### WHAT THIS TASK INVOLVES
Copy out every line of the listing below, keeping each character, space, and line break unchanged.

### INFORMATION SHOWN
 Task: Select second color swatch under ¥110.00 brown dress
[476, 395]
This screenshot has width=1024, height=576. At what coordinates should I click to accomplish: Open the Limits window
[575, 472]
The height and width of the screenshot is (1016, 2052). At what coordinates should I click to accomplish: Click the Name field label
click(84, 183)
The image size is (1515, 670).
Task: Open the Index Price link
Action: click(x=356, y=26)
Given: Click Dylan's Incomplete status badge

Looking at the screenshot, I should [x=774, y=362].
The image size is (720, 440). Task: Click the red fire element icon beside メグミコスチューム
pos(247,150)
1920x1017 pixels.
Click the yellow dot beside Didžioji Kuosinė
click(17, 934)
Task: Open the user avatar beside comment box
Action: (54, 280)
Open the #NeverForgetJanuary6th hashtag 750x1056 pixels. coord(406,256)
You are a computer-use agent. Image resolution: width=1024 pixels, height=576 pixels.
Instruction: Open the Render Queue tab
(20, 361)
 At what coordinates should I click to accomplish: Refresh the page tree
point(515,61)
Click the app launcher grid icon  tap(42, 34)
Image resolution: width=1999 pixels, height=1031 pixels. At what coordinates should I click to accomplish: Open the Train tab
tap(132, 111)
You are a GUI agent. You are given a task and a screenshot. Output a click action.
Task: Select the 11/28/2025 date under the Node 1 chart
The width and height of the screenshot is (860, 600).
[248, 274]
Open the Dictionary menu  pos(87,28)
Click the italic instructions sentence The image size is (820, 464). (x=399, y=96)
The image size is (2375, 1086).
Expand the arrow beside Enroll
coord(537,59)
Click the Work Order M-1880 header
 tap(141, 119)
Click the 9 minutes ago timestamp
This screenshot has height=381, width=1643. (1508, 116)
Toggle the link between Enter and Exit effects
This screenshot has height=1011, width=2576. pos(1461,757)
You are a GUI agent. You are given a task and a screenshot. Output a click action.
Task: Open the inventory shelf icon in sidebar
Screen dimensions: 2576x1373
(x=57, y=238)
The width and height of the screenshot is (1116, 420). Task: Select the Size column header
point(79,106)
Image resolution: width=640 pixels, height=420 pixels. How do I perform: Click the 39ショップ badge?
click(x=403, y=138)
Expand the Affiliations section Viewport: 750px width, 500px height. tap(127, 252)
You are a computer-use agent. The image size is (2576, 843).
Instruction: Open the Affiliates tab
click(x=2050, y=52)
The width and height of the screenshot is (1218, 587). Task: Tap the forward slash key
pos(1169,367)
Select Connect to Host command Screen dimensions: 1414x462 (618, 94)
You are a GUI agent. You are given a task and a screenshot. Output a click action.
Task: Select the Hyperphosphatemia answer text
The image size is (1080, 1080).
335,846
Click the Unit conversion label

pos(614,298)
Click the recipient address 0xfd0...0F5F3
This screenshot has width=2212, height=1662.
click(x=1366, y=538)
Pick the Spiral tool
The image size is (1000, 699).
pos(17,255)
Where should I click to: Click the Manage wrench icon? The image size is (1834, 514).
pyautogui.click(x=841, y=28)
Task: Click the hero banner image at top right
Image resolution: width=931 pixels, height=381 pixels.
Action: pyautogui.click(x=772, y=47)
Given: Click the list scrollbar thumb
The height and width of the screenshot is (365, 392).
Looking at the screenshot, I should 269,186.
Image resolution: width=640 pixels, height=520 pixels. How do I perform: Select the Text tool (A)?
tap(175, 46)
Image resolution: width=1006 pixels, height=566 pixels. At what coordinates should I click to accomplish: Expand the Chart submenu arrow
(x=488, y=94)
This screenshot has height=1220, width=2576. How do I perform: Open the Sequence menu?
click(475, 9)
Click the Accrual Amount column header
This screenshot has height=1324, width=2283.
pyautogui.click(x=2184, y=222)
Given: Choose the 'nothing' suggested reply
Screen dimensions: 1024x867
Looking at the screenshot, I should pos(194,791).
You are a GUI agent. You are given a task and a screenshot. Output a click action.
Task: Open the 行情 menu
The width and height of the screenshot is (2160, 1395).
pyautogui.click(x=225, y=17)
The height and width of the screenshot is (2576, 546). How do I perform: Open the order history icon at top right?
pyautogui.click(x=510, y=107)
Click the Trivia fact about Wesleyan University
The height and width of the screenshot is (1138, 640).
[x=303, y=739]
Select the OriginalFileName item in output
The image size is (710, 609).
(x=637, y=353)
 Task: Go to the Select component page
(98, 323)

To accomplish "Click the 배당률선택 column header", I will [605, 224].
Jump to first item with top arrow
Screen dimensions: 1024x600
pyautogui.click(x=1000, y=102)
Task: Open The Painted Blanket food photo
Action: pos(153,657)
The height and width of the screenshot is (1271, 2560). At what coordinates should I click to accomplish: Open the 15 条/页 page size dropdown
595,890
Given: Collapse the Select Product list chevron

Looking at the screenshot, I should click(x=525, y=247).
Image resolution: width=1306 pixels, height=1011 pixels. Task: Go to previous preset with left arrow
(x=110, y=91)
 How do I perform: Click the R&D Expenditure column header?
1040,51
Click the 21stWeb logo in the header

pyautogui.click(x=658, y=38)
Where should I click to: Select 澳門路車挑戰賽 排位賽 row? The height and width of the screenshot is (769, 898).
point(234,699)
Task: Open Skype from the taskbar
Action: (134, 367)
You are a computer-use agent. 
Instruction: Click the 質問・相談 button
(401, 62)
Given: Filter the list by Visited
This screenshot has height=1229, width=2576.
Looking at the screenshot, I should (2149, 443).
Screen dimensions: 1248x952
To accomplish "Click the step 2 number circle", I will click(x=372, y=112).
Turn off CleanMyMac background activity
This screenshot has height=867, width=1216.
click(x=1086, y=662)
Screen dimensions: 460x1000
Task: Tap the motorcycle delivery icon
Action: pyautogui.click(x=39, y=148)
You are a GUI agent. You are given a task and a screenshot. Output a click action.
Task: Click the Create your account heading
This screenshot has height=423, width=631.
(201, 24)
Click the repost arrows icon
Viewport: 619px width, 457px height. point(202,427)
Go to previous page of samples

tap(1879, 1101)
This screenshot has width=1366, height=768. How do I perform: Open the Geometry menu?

### WRITTEN SOLUTION
 Task: Select second color swatch under ¥110.00 brown dress
[476, 395]
This screenshot has width=1024, height=576. At what coordinates should I click to accomplish: Open the Limits window
[575, 472]
The height and width of the screenshot is (1016, 2052). At what coordinates should I click to accomplish: Click the Name field label
click(84, 183)
The image size is (1515, 670).
Task: Open the Index Price link
Action: click(x=356, y=26)
Given: Click Dylan's Incomplete status badge

Looking at the screenshot, I should [x=774, y=362].
The image size is (720, 440). Task: Click the red fire element icon beside メグミコスチューム
pos(247,150)
1920x1017 pixels.
Click the yellow dot beside Didžioji Kuosinė
click(17, 934)
Task: Open the user avatar beside comment box
Action: (54, 280)
Open the #NeverForgetJanuary6th hashtag 750x1056 pixels. coord(406,256)
You are a computer-use agent. Image resolution: width=1024 pixels, height=576 pixels.
Instruction: Open the Render Queue tab
(20, 361)
 At what coordinates should I click to accomplish: Refresh the page tree
point(515,61)
Click the app launcher grid icon  tap(42, 34)
Image resolution: width=1999 pixels, height=1031 pixels. At what coordinates should I click to accomplish: Open the Train tab
tap(132, 111)
You are a GUI agent. You are given a task and a screenshot. Output a click action.
Task: Select the 11/28/2025 date under the Node 1 chart
The width and height of the screenshot is (860, 600).
[248, 274]
Open the Dictionary menu  pos(87,28)
Click the italic instructions sentence The image size is (820, 464). (x=399, y=96)
The image size is (2375, 1086).
Expand the arrow beside Enroll
coord(537,59)
Click the Work Order M-1880 header
 tap(141, 119)
Click the 9 minutes ago timestamp
This screenshot has height=381, width=1643. (1508, 116)
Toggle the link between Enter and Exit effects
This screenshot has height=1011, width=2576. pos(1461,757)
You are a GUI agent. You are given a task and a screenshot. Output a click action.
Task: Open the inventory shelf icon in sidebar
Screen dimensions: 2576x1373
(x=57, y=238)
The width and height of the screenshot is (1116, 420). Task: Select the Size column header
point(79,106)
Image resolution: width=640 pixels, height=420 pixels. How do I perform: Click the 39ショップ badge?
click(x=403, y=138)
Expand the Affiliations section Viewport: 750px width, 500px height. tap(127, 252)
You are a computer-use agent. The image size is (2576, 843).
Instruction: Open the Affiliates tab
click(x=2050, y=52)
The width and height of the screenshot is (1218, 587). Task: Tap the forward slash key
pos(1169,367)
Select Connect to Host command Screen dimensions: 1414x462 (618, 94)
You are a GUI agent. You are given a task and a screenshot. Output a click action.
Task: Select the Hyperphosphatemia answer text
The image size is (1080, 1080).
335,846
Click the Unit conversion label

pos(614,298)
Click the recipient address 0xfd0...0F5F3
This screenshot has width=2212, height=1662.
click(x=1366, y=538)
Pick the Spiral tool
The image size is (1000, 699).
pos(17,255)
Where should I click to: Click the Manage wrench icon? The image size is (1834, 514).
pyautogui.click(x=841, y=28)
Task: Click the hero banner image at top right
Image resolution: width=931 pixels, height=381 pixels.
Action: pyautogui.click(x=772, y=47)
Given: Click the list scrollbar thumb
The height and width of the screenshot is (365, 392).
Looking at the screenshot, I should 269,186.
Image resolution: width=640 pixels, height=520 pixels. How do I perform: Select the Text tool (A)?
tap(175, 46)
Image resolution: width=1006 pixels, height=566 pixels. At what coordinates should I click to accomplish: Expand the Chart submenu arrow
(x=488, y=94)
This screenshot has height=1220, width=2576. How do I perform: Open the Sequence menu?
click(475, 9)
Click the Accrual Amount column header
This screenshot has height=1324, width=2283.
pyautogui.click(x=2184, y=222)
Given: Choose the 'nothing' suggested reply
Screen dimensions: 1024x867
Looking at the screenshot, I should pos(194,791).
You are a GUI agent. You are given a task and a screenshot. Output a click action.
Task: Open the 行情 menu
The width and height of the screenshot is (2160, 1395).
pyautogui.click(x=225, y=17)
The height and width of the screenshot is (2576, 546). How do I perform: Open the order history icon at top right?
pyautogui.click(x=510, y=107)
Click the Trivia fact about Wesleyan University
The height and width of the screenshot is (1138, 640).
[x=303, y=739]
Select the OriginalFileName item in output
The image size is (710, 609).
(x=637, y=353)
 Task: Go to the Select component page
(98, 323)

To accomplish "Click the 배당률선택 column header", I will [605, 224].
Jump to first item with top arrow
Screen dimensions: 1024x600
pyautogui.click(x=1000, y=102)
Task: Open The Painted Blanket food photo
Action: pos(153,657)
The height and width of the screenshot is (1271, 2560). At what coordinates should I click to accomplish: Open the 15 条/页 page size dropdown
595,890
Given: Collapse the Select Product list chevron

Looking at the screenshot, I should click(x=525, y=247).
Image resolution: width=1306 pixels, height=1011 pixels. Task: Go to previous preset with left arrow
(x=110, y=91)
 How do I perform: Click the R&D Expenditure column header?
1040,51
Click the 21stWeb logo in the header

pyautogui.click(x=658, y=38)
Where should I click to: Select 澳門路車挑戰賽 排位賽 row? The height and width of the screenshot is (769, 898).
point(234,699)
Task: Open Skype from the taskbar
Action: (134, 367)
You are a computer-use agent. 
Instruction: Click the 質問・相談 button
(401, 62)
Given: Filter the list by Visited
This screenshot has height=1229, width=2576.
Looking at the screenshot, I should (2149, 443).
Screen dimensions: 1248x952
To accomplish "Click the step 2 number circle", I will click(x=372, y=112).
Turn off CleanMyMac background activity
This screenshot has height=867, width=1216.
click(x=1086, y=662)
Screen dimensions: 460x1000
Task: Tap the motorcycle delivery icon
Action: pyautogui.click(x=39, y=148)
You are a GUI agent. You are given a task and a screenshot. Output a click action.
Task: Click the Create your account heading
This screenshot has height=423, width=631.
(201, 24)
Click the repost arrows icon
Viewport: 619px width, 457px height. point(202,427)
Go to previous page of samples

tap(1879, 1101)
This screenshot has width=1366, height=768. How do I perform: Open the Geometry menu?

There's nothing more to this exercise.